PROBLEM TO WORK ON =>
Among the entries that follow, the required portion opens with the line containing "Open Google Sheets home logo" and closes with the line containing "2015x1159 pixels.". Give that portion again exactly, and nothing else.

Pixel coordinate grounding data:
▼▼▼
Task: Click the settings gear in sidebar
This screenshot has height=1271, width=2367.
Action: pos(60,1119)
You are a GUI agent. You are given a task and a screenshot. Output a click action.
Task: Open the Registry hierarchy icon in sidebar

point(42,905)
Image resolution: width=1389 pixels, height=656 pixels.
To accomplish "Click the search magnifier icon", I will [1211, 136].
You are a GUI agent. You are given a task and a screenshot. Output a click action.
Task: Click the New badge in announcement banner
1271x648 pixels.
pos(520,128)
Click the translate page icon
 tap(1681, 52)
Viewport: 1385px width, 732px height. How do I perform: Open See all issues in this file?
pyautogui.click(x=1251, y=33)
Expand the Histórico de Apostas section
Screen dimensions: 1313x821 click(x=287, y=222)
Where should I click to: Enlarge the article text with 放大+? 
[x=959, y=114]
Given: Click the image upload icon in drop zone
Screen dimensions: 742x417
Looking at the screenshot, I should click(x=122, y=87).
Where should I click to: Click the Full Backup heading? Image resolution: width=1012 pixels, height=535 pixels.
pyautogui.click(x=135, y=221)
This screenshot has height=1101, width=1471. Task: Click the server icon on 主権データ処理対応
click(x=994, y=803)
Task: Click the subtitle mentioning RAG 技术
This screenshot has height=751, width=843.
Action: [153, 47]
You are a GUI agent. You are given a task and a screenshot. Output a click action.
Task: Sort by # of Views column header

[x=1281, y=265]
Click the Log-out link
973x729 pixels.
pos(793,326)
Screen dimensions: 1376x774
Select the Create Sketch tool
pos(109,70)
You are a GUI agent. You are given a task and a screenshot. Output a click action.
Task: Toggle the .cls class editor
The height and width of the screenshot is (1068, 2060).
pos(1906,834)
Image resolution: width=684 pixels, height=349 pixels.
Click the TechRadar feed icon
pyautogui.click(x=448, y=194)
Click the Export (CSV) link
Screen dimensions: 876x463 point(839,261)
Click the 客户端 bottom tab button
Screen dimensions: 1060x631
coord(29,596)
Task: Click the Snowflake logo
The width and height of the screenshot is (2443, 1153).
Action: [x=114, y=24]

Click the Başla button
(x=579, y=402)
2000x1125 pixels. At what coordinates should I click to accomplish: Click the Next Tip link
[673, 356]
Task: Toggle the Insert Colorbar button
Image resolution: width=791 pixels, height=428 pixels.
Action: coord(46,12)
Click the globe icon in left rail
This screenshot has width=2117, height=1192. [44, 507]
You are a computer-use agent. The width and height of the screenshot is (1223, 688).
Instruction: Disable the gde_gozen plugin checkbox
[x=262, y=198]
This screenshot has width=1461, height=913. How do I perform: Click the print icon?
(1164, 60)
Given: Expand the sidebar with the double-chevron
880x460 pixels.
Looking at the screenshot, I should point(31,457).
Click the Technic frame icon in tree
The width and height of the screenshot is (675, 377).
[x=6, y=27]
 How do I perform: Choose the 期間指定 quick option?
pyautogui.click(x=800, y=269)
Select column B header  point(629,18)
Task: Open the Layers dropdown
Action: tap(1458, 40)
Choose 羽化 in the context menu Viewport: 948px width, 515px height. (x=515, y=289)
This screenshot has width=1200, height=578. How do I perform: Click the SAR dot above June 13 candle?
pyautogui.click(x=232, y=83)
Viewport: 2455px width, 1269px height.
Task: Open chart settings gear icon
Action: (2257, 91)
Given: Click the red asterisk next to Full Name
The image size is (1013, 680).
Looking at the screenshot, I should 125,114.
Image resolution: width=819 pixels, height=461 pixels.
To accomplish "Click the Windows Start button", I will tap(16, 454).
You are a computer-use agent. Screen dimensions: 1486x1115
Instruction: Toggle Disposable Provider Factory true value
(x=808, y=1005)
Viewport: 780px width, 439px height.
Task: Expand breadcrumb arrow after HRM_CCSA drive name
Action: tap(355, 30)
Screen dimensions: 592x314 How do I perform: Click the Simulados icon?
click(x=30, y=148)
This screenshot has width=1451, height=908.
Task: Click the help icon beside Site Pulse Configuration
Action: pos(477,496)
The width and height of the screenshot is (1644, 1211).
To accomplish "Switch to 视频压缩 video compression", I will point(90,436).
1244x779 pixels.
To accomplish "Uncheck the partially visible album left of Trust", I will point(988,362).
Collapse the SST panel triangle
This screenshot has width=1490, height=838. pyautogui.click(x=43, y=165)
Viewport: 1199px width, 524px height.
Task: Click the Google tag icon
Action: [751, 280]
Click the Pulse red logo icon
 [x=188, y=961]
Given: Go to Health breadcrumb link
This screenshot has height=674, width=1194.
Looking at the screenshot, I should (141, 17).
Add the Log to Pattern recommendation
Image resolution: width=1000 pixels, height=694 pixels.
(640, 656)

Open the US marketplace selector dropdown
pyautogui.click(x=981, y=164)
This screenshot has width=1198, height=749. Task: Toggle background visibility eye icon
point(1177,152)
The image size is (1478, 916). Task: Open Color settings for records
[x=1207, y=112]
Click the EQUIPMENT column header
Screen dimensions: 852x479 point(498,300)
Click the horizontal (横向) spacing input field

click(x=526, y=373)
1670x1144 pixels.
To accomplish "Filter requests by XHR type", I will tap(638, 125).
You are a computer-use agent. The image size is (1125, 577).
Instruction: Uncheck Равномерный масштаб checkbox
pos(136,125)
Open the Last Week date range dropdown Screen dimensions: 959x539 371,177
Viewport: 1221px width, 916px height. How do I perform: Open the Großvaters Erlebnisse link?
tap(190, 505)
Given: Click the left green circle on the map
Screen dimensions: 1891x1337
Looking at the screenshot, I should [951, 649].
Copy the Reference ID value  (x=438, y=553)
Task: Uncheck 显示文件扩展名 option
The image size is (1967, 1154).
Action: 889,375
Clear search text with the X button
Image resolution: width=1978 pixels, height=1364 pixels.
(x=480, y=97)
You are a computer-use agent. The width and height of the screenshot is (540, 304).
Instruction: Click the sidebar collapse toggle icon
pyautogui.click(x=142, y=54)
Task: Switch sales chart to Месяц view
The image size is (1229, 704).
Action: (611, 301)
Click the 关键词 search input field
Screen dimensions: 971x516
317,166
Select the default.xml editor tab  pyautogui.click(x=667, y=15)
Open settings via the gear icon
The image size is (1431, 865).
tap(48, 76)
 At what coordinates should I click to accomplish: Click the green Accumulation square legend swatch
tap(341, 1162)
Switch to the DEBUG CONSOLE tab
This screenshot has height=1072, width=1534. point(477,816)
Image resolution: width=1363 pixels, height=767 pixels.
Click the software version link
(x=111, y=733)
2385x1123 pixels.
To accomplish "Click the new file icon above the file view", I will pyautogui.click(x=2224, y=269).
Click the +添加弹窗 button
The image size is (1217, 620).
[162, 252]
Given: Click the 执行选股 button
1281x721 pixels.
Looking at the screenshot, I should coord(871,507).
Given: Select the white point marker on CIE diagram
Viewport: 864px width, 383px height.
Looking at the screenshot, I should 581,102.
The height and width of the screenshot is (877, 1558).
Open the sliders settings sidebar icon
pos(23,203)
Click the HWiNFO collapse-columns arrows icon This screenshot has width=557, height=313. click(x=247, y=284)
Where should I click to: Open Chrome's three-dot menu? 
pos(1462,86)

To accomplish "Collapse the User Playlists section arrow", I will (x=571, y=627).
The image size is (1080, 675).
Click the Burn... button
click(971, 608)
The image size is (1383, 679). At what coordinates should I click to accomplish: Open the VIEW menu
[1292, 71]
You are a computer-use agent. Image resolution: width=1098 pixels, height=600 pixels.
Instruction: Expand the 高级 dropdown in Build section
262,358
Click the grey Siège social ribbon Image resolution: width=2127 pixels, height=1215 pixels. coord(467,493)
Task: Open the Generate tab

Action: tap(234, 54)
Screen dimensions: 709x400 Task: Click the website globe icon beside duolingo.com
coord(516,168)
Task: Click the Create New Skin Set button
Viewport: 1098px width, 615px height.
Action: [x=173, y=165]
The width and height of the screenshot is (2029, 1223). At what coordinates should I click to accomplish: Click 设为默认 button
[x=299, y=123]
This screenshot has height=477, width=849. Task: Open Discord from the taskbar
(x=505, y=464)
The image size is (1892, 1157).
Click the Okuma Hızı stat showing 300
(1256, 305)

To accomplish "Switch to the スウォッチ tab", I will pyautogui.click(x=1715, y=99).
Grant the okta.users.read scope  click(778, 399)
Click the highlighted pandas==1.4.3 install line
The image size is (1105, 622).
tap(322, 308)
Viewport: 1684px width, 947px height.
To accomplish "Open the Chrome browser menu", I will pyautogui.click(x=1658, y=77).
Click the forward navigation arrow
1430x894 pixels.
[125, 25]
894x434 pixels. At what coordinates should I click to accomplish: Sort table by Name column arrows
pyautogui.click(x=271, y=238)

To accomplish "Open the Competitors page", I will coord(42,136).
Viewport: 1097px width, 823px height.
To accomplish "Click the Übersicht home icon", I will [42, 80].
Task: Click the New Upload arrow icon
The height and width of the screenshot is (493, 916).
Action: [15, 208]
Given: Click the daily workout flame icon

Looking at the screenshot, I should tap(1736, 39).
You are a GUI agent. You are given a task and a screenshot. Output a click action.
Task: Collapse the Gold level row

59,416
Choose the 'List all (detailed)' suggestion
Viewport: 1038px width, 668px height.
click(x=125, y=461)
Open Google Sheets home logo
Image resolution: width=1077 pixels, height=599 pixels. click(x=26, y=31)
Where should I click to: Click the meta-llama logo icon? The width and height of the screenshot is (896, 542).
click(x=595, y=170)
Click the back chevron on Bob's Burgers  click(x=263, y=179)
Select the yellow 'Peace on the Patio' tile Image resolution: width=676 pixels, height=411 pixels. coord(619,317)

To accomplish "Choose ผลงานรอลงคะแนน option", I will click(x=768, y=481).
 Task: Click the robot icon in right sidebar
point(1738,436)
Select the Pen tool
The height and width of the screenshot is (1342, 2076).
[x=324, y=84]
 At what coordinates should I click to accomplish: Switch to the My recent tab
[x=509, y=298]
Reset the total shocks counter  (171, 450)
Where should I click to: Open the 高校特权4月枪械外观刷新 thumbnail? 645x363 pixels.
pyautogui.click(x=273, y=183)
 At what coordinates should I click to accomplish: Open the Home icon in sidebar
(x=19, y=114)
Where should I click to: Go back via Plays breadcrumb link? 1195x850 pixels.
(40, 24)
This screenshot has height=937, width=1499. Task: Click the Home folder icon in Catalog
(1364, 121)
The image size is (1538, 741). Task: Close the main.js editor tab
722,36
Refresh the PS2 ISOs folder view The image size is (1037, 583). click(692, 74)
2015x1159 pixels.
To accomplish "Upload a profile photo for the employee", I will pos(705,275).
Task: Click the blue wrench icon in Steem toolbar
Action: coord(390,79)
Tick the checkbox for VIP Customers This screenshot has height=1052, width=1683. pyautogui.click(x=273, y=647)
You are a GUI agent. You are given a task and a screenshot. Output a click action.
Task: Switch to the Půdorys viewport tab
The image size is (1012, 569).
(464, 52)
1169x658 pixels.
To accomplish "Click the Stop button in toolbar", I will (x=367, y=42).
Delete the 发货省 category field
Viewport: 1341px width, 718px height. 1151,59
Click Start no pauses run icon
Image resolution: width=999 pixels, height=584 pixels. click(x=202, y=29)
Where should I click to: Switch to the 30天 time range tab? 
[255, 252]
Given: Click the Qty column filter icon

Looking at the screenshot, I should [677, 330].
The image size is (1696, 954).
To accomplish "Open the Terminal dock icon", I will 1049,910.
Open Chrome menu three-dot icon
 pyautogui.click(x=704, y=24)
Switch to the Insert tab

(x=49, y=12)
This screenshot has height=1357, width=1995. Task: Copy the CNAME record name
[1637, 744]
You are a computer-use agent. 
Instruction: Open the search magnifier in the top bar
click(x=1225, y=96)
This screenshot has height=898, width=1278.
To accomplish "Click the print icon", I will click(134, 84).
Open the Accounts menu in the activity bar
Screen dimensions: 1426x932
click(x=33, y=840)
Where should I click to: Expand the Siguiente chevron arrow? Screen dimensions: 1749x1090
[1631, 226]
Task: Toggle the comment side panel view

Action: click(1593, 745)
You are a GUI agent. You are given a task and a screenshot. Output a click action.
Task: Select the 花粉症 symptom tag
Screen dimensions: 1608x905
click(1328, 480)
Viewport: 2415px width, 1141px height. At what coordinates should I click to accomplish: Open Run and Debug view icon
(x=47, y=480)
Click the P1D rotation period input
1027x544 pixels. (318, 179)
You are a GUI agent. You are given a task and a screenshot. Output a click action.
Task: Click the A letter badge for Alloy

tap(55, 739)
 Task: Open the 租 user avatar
▲▲▲
ANSWER TO THE PROBLEM =>
Open Google Sheets home logo
Image resolution: width=1077 pixels, height=599 pixels. click(x=26, y=31)
Where should I click to: Click the meta-llama logo icon? The width and height of the screenshot is (896, 542).
click(x=595, y=170)
Click the back chevron on Bob's Burgers  click(x=263, y=179)
Select the yellow 'Peace on the Patio' tile Image resolution: width=676 pixels, height=411 pixels. coord(619,317)

To accomplish "Choose ผลงานรอลงคะแนน option", I will click(x=768, y=481).
 Task: Click the robot icon in right sidebar
point(1738,436)
Select the Pen tool
The height and width of the screenshot is (1342, 2076).
[x=324, y=84]
 At what coordinates should I click to accomplish: Switch to the My recent tab
[x=509, y=298]
Reset the total shocks counter  (171, 450)
Where should I click to: Open the 高校特权4月枪械外观刷新 thumbnail? 645x363 pixels.
pyautogui.click(x=273, y=183)
 At what coordinates should I click to accomplish: Open the Home icon in sidebar
(x=19, y=114)
Where should I click to: Go back via Plays breadcrumb link? 1195x850 pixels.
(40, 24)
This screenshot has height=937, width=1499. Task: Click the Home folder icon in Catalog
(1364, 121)
The image size is (1538, 741). Task: Close the main.js editor tab
722,36
Refresh the PS2 ISOs folder view The image size is (1037, 583). click(692, 74)
2015x1159 pixels.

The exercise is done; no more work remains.